Let's evaluate the first part of the integral:
$$\int_{0}^{4}4x^{3}dx$$
Using the power rule for integration, $$\int x^n dx = \frac{x^{n+1}}{n+1}$$:
$$\int_{0}^{4}4x^{3}dx = \left [ 4 \frac{x^{3+1}}{3+1} \right ]_{0}^{4} = \left [ 4 \frac{x^{4}}{4} \right ]_{0}^{4} = \left [ x^{4} \right ]_{0}^{4}$$
Now, apply the limits of integration:
$$= 4^{4} - 0^{4} = 256 - 0 = 256$$.

Question1.step7 (Evaluating the Integral of $$g(x)$$)

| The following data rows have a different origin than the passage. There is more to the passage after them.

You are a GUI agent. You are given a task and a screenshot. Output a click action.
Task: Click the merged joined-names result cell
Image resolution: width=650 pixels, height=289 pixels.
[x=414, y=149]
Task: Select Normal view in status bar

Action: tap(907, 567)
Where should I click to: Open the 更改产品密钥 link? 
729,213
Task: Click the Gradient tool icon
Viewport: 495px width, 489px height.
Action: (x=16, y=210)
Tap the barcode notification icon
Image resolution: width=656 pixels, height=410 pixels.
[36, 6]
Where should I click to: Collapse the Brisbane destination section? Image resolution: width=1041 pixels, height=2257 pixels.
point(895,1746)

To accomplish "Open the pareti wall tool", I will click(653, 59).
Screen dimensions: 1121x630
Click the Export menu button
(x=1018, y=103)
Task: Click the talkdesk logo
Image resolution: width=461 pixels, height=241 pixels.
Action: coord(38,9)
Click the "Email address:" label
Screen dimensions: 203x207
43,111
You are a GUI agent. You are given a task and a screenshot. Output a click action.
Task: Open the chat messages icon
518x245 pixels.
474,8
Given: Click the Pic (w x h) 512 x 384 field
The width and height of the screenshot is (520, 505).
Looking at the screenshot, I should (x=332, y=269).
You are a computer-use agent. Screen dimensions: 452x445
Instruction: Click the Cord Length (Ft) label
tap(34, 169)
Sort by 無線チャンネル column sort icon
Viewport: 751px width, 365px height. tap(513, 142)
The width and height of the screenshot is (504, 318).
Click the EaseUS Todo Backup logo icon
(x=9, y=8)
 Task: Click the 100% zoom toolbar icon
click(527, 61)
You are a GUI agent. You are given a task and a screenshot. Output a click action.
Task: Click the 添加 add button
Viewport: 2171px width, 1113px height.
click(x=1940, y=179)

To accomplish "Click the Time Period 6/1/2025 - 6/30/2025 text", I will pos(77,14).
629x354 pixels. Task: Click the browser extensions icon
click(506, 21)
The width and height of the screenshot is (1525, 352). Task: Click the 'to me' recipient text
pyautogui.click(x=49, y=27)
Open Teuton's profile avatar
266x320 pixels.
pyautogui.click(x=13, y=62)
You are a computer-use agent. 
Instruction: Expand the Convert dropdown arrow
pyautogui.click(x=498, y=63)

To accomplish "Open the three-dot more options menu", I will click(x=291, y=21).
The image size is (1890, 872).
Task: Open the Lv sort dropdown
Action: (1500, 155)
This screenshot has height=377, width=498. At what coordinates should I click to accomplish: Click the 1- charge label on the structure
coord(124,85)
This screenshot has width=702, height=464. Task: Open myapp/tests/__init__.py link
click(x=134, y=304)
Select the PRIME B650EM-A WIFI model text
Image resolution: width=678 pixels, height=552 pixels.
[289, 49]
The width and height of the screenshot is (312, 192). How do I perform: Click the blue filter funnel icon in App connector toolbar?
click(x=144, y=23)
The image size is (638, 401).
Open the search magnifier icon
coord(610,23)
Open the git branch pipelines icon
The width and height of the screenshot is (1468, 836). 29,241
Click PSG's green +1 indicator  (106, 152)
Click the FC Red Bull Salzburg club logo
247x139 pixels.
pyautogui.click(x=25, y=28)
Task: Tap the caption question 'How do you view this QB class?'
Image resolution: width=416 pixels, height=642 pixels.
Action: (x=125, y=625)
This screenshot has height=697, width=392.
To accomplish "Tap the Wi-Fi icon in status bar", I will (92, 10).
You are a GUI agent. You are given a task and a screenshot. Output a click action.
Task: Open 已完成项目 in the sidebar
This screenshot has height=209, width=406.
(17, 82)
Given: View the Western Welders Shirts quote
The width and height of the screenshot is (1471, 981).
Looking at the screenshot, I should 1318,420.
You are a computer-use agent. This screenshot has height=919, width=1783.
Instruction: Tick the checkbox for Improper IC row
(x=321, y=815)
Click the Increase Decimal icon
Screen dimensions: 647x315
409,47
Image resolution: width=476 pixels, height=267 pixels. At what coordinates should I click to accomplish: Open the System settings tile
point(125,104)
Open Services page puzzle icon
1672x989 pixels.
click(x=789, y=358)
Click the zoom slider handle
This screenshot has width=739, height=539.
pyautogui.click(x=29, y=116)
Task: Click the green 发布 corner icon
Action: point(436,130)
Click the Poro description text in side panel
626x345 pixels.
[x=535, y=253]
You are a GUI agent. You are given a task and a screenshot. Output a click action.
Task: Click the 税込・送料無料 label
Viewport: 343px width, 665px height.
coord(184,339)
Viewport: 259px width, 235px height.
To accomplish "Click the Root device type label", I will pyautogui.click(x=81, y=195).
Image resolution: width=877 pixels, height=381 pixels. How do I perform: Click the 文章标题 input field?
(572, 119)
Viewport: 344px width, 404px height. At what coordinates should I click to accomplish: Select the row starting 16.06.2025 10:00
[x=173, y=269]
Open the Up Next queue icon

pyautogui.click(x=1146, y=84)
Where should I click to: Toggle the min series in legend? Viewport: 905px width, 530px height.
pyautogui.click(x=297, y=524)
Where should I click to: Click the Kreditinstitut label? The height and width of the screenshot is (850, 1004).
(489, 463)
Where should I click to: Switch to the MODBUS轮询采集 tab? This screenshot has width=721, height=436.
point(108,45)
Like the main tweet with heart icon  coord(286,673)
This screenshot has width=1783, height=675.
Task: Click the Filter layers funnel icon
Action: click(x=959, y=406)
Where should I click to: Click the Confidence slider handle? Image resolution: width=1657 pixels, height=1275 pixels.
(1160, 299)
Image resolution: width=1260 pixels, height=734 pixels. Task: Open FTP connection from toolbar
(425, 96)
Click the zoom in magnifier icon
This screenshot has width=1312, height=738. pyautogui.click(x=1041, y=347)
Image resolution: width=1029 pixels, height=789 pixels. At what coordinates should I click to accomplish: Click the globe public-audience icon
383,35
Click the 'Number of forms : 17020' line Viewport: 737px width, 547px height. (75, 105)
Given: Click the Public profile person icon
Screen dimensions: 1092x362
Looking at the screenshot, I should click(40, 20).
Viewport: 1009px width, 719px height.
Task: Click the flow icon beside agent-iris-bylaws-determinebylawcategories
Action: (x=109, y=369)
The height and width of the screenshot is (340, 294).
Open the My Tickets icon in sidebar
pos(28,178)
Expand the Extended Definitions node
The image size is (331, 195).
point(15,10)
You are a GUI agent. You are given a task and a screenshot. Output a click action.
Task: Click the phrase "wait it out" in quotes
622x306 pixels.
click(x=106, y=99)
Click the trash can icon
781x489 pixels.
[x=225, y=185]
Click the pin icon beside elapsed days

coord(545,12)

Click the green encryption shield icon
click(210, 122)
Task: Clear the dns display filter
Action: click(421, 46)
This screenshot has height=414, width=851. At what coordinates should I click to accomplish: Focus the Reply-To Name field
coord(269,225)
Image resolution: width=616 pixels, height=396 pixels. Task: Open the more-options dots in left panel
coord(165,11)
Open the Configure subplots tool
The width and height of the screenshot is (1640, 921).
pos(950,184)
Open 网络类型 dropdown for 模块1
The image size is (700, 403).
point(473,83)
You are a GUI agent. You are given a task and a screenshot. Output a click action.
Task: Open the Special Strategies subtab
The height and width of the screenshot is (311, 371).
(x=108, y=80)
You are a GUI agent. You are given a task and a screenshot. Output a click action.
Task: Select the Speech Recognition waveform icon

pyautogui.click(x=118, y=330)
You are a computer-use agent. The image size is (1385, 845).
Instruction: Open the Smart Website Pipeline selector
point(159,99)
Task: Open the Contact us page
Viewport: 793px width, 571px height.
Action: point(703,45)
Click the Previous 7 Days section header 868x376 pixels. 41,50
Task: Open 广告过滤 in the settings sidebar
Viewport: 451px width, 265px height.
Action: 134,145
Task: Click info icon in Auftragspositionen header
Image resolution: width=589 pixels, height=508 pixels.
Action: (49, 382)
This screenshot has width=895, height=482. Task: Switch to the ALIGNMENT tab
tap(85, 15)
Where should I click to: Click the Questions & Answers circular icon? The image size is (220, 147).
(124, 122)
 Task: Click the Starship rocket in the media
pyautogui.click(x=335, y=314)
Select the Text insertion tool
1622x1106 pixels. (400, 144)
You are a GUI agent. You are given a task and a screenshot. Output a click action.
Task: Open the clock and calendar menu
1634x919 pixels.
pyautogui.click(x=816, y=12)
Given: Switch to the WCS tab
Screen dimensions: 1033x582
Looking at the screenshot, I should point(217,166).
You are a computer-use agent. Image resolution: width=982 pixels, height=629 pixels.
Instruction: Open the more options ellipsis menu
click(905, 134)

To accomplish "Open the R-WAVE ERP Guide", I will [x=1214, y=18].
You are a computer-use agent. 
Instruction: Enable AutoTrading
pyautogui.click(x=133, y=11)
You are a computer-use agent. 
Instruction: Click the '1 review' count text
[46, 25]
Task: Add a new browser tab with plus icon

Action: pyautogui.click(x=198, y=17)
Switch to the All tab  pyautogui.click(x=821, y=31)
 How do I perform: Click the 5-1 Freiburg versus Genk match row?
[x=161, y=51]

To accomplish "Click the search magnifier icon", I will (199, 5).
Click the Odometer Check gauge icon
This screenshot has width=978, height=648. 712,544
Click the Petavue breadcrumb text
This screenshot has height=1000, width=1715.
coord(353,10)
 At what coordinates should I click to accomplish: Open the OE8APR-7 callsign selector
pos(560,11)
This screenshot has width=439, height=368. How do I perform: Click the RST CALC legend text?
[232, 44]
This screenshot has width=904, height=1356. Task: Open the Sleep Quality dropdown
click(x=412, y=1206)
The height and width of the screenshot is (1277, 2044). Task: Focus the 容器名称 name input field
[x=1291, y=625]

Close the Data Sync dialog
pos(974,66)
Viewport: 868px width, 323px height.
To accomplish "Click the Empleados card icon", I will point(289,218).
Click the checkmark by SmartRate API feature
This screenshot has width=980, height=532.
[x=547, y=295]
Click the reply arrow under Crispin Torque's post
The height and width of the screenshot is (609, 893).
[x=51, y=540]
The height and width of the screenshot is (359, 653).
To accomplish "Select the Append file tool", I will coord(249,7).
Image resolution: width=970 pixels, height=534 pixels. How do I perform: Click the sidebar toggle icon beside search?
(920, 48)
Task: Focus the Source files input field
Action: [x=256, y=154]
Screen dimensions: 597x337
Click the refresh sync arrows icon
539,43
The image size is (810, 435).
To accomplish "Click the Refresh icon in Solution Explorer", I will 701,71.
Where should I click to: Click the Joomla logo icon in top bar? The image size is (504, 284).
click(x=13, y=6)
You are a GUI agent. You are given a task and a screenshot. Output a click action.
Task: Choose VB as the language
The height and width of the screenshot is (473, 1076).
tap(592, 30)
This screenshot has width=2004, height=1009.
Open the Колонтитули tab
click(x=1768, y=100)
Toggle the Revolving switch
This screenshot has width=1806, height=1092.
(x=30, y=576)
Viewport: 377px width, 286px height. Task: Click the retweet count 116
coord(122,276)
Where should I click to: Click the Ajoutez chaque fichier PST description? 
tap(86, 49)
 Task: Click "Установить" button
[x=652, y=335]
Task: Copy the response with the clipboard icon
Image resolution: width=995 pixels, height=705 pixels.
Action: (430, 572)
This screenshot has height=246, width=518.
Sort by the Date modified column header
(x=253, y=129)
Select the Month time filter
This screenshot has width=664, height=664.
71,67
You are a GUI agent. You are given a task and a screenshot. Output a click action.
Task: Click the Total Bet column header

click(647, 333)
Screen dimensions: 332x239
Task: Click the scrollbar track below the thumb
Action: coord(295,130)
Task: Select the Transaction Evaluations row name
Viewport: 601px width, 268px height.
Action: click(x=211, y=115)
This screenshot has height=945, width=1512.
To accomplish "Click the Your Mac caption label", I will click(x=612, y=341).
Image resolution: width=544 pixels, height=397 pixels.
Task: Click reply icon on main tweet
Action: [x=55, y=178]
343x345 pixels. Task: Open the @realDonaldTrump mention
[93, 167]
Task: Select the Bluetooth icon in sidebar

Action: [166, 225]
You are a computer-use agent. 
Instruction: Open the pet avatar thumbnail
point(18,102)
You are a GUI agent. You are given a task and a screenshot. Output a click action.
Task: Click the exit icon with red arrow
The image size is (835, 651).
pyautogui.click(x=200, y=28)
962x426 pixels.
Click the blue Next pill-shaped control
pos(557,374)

Now, let's evaluate the second part of the integral, $$\int_{0}^{4}g\left ( x \right )dx$$.
From Step 2, we know the property $$g\left ( 4-x \right ) = -g\left ( x \right )$$.
Let $$I = \int_{0}^{4}g\left ( x \right )dx$$.
We use a substitution: let $$u = 4-x$$.
Then $$x = 4-u$$ and $$dx = -du$$.
When $$x=0$$, $$u=4$$.
When $$x=4$$, $$u=0$$.
Substitute these into the integral:
$$I = \int_{4}^{0}g\left ( 4-u \right )(-du)$$
Now use the property $$g\left ( 4-u \right ) = -g\left ( u \right )$$:
$$I = \int_{4}^{0}(-g\left ( u \right ))(-du)$$
$$I = \int_{4}^{0}g\left ( u \right )du$$
To change the limits of integration back to the standard order (lower limit first), we add a negative sign:
$$I = -\int_{0}^{4}g\left ( u \right )du$$
This means $$I = -I$$.
Adding $$I$$ to both sides, we get $$2I = 0$$, which implies $$I = 0$$.
So, $$\int_{0}^{4}g\left ( x \right )dx = 0$$.

**step8** Final Calculation

Now, substitute the results from Step 6 and Step 7 back into the expression from Step 5:
$$2 \left ( \int_{0}^{4}4x^{3}dx + \int_{0}^{4}g\left ( x \right )dx \right )$$
$$= 2 (256 + 0)$$
$$= 2 \times 256$$
$$= 512$$.
The value of the integral $$\displaystyle \int_{-4}^{4}f\left ( x^{2} \right )dx$$ is 512.